◆ **Directions**: Copy the records below line for line, without changing anything.

- - -

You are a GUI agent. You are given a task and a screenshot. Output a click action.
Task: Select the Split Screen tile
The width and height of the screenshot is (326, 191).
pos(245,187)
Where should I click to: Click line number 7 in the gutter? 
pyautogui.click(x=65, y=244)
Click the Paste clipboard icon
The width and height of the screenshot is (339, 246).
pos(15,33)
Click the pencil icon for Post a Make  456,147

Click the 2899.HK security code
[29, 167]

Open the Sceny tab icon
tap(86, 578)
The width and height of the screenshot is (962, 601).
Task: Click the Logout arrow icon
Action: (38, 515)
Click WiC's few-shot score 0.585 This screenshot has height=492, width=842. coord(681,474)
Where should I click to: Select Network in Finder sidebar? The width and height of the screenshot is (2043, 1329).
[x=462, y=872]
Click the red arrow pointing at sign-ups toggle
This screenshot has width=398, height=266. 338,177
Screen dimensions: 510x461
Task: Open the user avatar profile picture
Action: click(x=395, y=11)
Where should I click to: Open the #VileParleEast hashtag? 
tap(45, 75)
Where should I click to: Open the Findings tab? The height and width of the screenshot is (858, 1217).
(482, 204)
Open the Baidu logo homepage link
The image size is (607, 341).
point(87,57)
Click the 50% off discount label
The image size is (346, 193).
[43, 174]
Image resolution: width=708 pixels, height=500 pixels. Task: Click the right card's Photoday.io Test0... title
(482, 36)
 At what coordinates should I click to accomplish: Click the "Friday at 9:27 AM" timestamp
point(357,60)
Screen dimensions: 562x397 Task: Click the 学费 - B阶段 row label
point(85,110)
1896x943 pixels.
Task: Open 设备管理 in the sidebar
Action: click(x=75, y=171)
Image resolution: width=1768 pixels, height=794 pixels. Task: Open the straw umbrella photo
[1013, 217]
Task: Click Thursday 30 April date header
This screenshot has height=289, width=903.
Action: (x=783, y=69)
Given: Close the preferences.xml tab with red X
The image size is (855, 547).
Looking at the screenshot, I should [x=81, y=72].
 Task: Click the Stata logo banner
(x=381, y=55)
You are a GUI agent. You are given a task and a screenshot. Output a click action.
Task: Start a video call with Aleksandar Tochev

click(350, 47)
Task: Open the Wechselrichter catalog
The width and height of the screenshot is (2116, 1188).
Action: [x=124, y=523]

- - -

◆ **Result of the exercise**:
You are a GUI agent. You are given a task and a screenshot. Output a click action.
Task: Select the Split Screen tile
The width and height of the screenshot is (326, 191).
pos(245,187)
Where should I click to: Click line number 7 in the gutter? 
pyautogui.click(x=65, y=244)
Click the Paste clipboard icon
The width and height of the screenshot is (339, 246).
pos(15,33)
Click the pencil icon for Post a Make  456,147

Click the 2899.HK security code
[29, 167]

Open the Sceny tab icon
tap(86, 578)
The width and height of the screenshot is (962, 601).
Task: Click the Logout arrow icon
Action: (38, 515)
Click WiC's few-shot score 0.585 This screenshot has height=492, width=842. coord(681,474)
Where should I click to: Select Network in Finder sidebar? The width and height of the screenshot is (2043, 1329).
[x=462, y=872]
Click the red arrow pointing at sign-ups toggle
This screenshot has width=398, height=266. 338,177
Screen dimensions: 510x461
Task: Open the user avatar profile picture
Action: click(x=395, y=11)
Where should I click to: Open the #VileParleEast hashtag? 
tap(45, 75)
Where should I click to: Open the Findings tab? The height and width of the screenshot is (858, 1217).
(482, 204)
Open the Baidu logo homepage link
The image size is (607, 341).
point(87,57)
Click the 50% off discount label
The image size is (346, 193).
[43, 174]
Image resolution: width=708 pixels, height=500 pixels. Task: Click the right card's Photoday.io Test0... title
(482, 36)
 At what coordinates should I click to accomplish: Click the "Friday at 9:27 AM" timestamp
point(357,60)
Screen dimensions: 562x397 Task: Click the 学费 - B阶段 row label
point(85,110)
1896x943 pixels.
Task: Open 设备管理 in the sidebar
Action: click(x=75, y=171)
Image resolution: width=1768 pixels, height=794 pixels. Task: Open the straw umbrella photo
[1013, 217]
Task: Click Thursday 30 April date header
This screenshot has height=289, width=903.
Action: (x=783, y=69)
Given: Close the preferences.xml tab with red X
The image size is (855, 547).
Looking at the screenshot, I should [x=81, y=72].
 Task: Click the Stata logo banner
(x=381, y=55)
You are a GUI agent. You are given a task and a screenshot. Output a click action.
Task: Start a video call with Aleksandar Tochev

click(350, 47)
Task: Open the Wechselrichter catalog
The width and height of the screenshot is (2116, 1188).
Action: [x=124, y=523]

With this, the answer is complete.